-- Required work --
Report how many lines below contain "Switch". Reply with the number only.

## Start Records

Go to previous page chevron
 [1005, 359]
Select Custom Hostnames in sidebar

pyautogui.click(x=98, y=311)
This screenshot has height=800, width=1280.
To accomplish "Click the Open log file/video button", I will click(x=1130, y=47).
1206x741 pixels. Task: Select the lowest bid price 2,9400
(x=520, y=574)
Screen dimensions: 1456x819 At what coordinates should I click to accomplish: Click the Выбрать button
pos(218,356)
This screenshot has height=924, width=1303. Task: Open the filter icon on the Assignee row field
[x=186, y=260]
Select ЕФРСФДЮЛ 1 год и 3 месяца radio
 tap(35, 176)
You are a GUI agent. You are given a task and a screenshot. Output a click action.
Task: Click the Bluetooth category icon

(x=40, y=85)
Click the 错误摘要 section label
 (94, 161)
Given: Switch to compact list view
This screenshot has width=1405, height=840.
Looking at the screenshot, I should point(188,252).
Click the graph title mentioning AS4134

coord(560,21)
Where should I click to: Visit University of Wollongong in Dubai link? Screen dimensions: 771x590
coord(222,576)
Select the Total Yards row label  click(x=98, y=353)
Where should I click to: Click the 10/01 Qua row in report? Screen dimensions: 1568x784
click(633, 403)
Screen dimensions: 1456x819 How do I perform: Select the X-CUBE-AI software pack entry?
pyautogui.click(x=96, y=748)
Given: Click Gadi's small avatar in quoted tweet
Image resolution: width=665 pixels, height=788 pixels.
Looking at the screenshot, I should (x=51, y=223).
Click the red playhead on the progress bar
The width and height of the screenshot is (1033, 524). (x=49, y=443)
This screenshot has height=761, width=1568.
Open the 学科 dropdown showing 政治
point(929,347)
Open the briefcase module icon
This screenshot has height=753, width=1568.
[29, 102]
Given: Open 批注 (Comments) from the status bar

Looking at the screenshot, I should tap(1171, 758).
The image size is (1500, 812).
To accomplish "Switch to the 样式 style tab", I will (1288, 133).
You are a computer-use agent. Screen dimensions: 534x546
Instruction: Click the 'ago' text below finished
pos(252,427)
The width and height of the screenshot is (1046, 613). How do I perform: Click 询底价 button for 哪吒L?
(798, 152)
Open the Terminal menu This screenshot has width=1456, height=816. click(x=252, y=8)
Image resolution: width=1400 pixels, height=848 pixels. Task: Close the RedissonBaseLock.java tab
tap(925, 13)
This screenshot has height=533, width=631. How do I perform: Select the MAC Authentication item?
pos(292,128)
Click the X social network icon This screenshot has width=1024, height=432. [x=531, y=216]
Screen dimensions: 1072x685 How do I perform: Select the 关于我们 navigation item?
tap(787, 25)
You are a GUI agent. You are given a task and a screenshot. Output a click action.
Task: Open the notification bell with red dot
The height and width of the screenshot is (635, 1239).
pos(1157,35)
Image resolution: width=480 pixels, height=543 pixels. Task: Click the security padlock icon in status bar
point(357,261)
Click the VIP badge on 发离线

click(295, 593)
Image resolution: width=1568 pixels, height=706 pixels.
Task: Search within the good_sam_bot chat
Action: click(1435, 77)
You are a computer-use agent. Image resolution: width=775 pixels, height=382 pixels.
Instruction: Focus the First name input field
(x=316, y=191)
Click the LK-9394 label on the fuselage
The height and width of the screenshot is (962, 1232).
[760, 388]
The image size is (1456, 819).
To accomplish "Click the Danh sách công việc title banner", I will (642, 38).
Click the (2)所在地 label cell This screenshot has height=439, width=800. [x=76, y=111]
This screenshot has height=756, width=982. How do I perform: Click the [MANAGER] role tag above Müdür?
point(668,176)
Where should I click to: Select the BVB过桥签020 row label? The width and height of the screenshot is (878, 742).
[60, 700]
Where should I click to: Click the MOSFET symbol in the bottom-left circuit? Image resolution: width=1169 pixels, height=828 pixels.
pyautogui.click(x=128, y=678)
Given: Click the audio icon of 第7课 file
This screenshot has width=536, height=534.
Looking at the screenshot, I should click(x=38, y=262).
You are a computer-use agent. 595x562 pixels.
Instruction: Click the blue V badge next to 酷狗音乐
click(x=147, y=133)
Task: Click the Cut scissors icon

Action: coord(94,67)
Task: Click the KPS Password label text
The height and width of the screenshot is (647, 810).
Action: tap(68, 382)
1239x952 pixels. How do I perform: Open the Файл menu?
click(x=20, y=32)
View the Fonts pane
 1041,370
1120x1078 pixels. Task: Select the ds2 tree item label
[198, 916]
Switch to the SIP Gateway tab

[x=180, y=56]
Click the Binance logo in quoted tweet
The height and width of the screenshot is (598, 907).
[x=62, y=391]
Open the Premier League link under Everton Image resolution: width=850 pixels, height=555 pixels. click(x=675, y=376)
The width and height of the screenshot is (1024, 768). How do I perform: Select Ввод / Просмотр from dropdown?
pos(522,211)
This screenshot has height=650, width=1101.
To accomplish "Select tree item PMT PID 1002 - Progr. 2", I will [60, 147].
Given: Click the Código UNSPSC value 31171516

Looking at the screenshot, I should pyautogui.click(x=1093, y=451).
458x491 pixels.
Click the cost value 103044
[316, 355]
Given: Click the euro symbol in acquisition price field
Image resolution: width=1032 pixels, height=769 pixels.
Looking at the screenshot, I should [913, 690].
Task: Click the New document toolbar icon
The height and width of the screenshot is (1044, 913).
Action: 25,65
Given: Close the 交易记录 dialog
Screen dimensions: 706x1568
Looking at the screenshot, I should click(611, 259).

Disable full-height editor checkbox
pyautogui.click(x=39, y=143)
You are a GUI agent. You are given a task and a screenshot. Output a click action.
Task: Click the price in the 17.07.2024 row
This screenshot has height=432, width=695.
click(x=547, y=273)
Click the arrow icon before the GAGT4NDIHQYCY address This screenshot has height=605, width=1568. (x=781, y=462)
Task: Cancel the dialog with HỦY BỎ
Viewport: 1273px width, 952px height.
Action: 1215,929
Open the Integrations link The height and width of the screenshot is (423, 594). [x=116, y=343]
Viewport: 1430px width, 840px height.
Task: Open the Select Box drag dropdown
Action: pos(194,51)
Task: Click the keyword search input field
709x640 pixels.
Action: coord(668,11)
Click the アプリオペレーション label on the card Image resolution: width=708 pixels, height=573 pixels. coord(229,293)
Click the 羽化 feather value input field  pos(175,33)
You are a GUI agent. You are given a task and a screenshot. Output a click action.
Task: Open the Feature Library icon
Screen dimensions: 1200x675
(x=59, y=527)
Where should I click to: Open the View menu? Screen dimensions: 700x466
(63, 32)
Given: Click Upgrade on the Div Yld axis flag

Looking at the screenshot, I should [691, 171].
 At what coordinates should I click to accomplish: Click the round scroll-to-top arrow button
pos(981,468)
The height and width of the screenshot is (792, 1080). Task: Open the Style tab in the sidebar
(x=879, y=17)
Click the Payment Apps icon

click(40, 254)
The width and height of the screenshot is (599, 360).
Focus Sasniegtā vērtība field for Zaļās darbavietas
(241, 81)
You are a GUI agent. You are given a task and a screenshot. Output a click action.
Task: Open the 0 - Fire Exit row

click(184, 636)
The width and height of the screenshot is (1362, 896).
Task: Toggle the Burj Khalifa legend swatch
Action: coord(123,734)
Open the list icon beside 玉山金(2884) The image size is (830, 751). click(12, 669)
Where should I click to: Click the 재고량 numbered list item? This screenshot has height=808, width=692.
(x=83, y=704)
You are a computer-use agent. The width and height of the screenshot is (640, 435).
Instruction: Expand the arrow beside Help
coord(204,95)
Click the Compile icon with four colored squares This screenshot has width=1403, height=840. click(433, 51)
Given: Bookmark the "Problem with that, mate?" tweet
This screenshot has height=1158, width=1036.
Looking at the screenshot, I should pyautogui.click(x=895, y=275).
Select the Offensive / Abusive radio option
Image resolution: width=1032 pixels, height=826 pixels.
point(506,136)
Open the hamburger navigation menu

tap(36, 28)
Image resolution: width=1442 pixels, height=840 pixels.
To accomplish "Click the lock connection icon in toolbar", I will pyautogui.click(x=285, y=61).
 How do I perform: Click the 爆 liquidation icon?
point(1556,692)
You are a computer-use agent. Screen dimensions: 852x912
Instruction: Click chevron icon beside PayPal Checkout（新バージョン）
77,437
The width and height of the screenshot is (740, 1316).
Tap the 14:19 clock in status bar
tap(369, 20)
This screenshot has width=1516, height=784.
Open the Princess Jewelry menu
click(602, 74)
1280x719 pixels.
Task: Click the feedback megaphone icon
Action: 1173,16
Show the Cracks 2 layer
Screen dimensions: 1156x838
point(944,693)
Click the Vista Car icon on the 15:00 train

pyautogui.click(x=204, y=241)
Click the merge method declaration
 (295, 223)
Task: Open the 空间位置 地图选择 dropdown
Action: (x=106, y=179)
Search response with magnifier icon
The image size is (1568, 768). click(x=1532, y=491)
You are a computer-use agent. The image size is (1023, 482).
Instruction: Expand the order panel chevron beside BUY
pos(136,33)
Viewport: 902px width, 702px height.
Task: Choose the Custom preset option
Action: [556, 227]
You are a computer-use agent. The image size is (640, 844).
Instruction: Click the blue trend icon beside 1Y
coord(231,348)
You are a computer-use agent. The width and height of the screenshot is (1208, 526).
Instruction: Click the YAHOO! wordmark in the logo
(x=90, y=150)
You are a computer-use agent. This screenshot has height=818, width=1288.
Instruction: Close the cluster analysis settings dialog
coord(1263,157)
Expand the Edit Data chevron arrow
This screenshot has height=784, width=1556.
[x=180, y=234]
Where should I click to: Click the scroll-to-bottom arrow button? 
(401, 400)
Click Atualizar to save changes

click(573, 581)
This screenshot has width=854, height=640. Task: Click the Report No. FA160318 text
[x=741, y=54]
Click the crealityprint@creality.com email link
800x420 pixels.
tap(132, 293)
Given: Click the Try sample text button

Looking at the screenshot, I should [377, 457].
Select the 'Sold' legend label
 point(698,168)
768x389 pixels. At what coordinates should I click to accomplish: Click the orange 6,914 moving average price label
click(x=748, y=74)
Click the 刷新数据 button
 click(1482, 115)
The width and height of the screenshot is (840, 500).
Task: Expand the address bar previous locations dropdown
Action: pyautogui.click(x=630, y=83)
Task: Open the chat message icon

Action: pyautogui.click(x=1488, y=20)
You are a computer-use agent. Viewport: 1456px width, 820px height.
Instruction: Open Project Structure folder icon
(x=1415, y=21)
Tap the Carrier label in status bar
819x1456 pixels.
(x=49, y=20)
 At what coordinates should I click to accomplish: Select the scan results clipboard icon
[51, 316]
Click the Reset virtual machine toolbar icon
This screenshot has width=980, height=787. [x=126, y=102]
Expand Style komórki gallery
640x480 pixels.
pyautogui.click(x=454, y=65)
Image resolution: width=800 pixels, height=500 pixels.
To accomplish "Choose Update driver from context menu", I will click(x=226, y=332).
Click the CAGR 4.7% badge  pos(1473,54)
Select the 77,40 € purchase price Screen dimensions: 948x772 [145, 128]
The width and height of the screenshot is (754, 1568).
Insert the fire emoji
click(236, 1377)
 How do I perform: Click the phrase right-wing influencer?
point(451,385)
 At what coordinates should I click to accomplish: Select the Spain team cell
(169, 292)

## End Records

-- Worked solution --
3